Ale miałam aktywną niedzielę. Wybrałam się z Młodym do sali zabaw i oczywiście wszystkie labirynty musiałam zaliczyć. Nie wspominając zabawy w basenie z kulkami. Rewelacja. Godzina skakania, schylania się, biegania. Powiem Wam, że jeszcze kilka dni temu nie chciałoby mi się tak z nim szaleć. Ale wczoraj miałam tyle energii, że aż sama się sobie dziwiłam.
W związku z wyprawą moje menu było mocno okrojone, ale wciąż zdrowe. Tak więc zjadłam:
ś: mini szarlotka, ale nie dałam rady wszystkiego,
p: resztki, czyli 2 łyżki sobotniego rafaello i resztę mini szarlotki,
o: rosół z domowymi kluskami, marchewka,
p/k: znów resztki, czyli budyń.
Naprawdę nie miałam kiedy jeść, bo cały czas byłam w ruchu. Dzisiaj już będzie grzecznie 5 posiłków :)
Wczoraj odniosłam też 2 sukcesy. Pierwszy to taki, że ćwicząc shreda trzecie kółko, zrobiłam całe cardio. Wprawdzie myślałam, że ducha wyzionę, ale udało się. A jaka radość po tym była :) Drugi sukces był jedzeniowy. Kocham frytki z MC. I tak naprawdę, to jedyny fastfood z tego typu restauracji jaki jadam. Ale nie tym razem. Kupiłam synkowi małą porcję frytek i nie skubnęłam mu nawet jednej. Duma mnie normalnie rozpiera. Czyli niedziela była zdecydowanie na piątkę.

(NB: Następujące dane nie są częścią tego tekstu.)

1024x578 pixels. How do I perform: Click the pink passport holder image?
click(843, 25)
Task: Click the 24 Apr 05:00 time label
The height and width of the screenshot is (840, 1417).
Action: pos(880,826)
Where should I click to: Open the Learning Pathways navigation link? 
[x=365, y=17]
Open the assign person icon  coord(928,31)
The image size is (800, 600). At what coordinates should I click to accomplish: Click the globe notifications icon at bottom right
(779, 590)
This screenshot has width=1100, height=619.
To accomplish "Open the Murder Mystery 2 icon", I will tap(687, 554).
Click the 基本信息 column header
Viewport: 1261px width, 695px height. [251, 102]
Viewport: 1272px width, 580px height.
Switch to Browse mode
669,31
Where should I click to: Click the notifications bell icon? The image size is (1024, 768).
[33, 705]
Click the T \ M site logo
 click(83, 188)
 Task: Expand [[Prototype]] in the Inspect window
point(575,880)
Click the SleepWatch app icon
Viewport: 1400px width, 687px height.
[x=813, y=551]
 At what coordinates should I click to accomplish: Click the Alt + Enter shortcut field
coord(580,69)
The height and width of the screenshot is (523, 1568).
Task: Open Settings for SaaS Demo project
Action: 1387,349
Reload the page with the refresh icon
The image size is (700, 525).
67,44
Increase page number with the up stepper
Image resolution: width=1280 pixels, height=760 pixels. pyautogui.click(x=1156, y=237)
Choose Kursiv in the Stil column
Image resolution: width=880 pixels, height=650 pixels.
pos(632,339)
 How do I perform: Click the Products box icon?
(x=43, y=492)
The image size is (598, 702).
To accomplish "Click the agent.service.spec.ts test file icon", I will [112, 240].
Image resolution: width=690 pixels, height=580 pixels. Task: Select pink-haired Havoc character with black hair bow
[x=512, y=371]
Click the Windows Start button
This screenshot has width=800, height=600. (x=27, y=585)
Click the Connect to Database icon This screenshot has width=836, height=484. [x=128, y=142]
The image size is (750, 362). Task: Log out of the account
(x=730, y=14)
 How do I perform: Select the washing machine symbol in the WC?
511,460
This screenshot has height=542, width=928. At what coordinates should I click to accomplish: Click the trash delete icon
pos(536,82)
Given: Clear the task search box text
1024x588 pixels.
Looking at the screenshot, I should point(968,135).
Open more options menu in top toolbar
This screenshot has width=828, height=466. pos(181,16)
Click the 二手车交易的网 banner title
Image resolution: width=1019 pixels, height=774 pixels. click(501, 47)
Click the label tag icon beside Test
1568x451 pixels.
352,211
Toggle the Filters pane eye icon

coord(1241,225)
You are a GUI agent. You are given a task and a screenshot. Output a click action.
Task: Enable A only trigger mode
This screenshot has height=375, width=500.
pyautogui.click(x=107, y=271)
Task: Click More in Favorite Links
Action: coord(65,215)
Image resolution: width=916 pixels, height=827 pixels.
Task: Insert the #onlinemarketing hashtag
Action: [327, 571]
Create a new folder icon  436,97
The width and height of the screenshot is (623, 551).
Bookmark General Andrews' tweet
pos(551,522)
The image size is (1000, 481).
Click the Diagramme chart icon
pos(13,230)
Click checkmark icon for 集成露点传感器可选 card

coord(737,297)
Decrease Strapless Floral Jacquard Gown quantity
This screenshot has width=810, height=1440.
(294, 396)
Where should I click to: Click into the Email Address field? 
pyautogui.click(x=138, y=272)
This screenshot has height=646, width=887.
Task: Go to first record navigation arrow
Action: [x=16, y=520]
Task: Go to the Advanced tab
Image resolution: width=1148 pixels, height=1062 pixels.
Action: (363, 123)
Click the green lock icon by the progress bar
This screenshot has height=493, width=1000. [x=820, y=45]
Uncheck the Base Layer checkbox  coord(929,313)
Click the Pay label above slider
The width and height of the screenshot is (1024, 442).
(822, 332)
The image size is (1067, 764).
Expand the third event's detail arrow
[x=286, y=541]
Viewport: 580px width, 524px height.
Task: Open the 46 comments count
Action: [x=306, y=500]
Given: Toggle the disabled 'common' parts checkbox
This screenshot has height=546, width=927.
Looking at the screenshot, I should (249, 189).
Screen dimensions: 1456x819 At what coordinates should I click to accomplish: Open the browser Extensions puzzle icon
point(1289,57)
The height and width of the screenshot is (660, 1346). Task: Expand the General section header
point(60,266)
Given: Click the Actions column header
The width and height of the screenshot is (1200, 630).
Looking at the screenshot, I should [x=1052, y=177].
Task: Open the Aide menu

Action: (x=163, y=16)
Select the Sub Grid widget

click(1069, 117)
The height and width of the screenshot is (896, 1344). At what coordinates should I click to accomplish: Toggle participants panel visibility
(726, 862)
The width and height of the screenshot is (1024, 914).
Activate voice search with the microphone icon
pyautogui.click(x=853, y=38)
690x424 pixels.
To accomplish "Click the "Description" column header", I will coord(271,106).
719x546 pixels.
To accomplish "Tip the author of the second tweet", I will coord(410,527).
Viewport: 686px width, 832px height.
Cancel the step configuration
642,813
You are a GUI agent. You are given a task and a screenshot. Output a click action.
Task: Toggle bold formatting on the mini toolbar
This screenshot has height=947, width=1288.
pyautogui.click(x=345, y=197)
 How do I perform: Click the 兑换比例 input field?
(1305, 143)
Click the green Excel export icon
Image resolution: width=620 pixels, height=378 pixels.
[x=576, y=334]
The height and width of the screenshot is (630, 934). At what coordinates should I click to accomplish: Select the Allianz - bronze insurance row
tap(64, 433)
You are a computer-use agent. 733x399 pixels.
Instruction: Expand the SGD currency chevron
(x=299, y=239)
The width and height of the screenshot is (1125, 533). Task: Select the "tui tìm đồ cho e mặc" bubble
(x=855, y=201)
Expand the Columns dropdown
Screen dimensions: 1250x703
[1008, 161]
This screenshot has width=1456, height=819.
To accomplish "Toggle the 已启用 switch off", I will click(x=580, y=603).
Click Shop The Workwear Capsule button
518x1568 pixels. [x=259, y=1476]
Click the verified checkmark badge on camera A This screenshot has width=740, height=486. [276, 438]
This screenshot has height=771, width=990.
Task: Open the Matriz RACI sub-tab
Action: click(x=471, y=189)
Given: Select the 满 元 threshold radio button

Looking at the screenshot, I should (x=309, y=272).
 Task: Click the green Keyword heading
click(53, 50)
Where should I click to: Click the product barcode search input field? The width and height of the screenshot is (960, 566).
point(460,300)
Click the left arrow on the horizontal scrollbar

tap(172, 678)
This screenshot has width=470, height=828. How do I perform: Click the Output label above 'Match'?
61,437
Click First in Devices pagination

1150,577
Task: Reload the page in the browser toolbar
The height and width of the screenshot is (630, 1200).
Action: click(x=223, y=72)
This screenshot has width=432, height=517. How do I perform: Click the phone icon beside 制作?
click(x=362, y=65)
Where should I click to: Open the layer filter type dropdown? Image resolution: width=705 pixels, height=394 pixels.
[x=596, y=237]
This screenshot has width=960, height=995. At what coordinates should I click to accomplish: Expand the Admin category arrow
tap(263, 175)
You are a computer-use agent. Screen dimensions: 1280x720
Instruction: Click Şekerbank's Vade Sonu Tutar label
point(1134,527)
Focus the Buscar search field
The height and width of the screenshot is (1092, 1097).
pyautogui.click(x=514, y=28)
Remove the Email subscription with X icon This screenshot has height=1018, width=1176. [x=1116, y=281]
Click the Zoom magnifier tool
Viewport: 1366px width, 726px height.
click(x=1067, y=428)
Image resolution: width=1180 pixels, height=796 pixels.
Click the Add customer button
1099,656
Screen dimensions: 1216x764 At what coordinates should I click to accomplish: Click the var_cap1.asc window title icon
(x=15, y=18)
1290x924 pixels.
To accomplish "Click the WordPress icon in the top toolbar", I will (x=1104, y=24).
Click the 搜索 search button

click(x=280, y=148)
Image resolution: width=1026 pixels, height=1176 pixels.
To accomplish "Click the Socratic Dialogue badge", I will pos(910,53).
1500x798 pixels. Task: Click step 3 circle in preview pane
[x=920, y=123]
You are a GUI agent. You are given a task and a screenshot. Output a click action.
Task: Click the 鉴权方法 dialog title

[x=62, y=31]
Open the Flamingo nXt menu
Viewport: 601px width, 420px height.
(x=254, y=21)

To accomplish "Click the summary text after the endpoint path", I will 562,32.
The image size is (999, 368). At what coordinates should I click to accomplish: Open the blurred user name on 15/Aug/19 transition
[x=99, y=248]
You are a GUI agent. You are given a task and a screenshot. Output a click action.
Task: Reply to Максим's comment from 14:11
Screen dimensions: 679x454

A dzisiaj? Rano ledwo wstałam z łóżka, tak mi się nie chciało. Potem na dywan i 150 półbrzuszków. Przygotowałam siebie, śniadanko do pracy i w drogę :) Ciekawa jestem, co przyniesie dzień?
Menu na dzisiaj:
ś: jajecznica z 2 jajek, garści warzyw na patelnię i 3 pieczarek. Do tego pomidor i 2 kromki chleba pszenno - żytniego wypieku kuzynki,
p: grapefruit,
p: rafaello (już ostatnia porcja),
o: zupa ale nie wiem jeszcze jaka (na pewno bez śmietany),
k: jogurt/serek
Cały czas się zastanawiam, czy dzisiaj wejść na orbitreka, czy zrobić sobie dzień odpoczynku... hmmm, jeszcze zobaczymy. Na pewno czeka mnie shred.
PS. Ponieważ pytacie się mnie o różne przepisy, postanowiłam umieszczać je na swoim blogu kulinarnym. Już wkrótce podam Wam link...
Miłego dnia
barbra1976
1 kwietnia 2014, 17:17Nie kupuj młodemu frytasow, nie będą korcic ;))
Qualcuna
31 marca 2014, 10:54ciesze sie ze tak dobrze Ci idzie. a zobaczysz ze wraz ze spadajacymi kilogrami energii bedzie jeszcze wiecej. walcz kochana o swoje szczescie!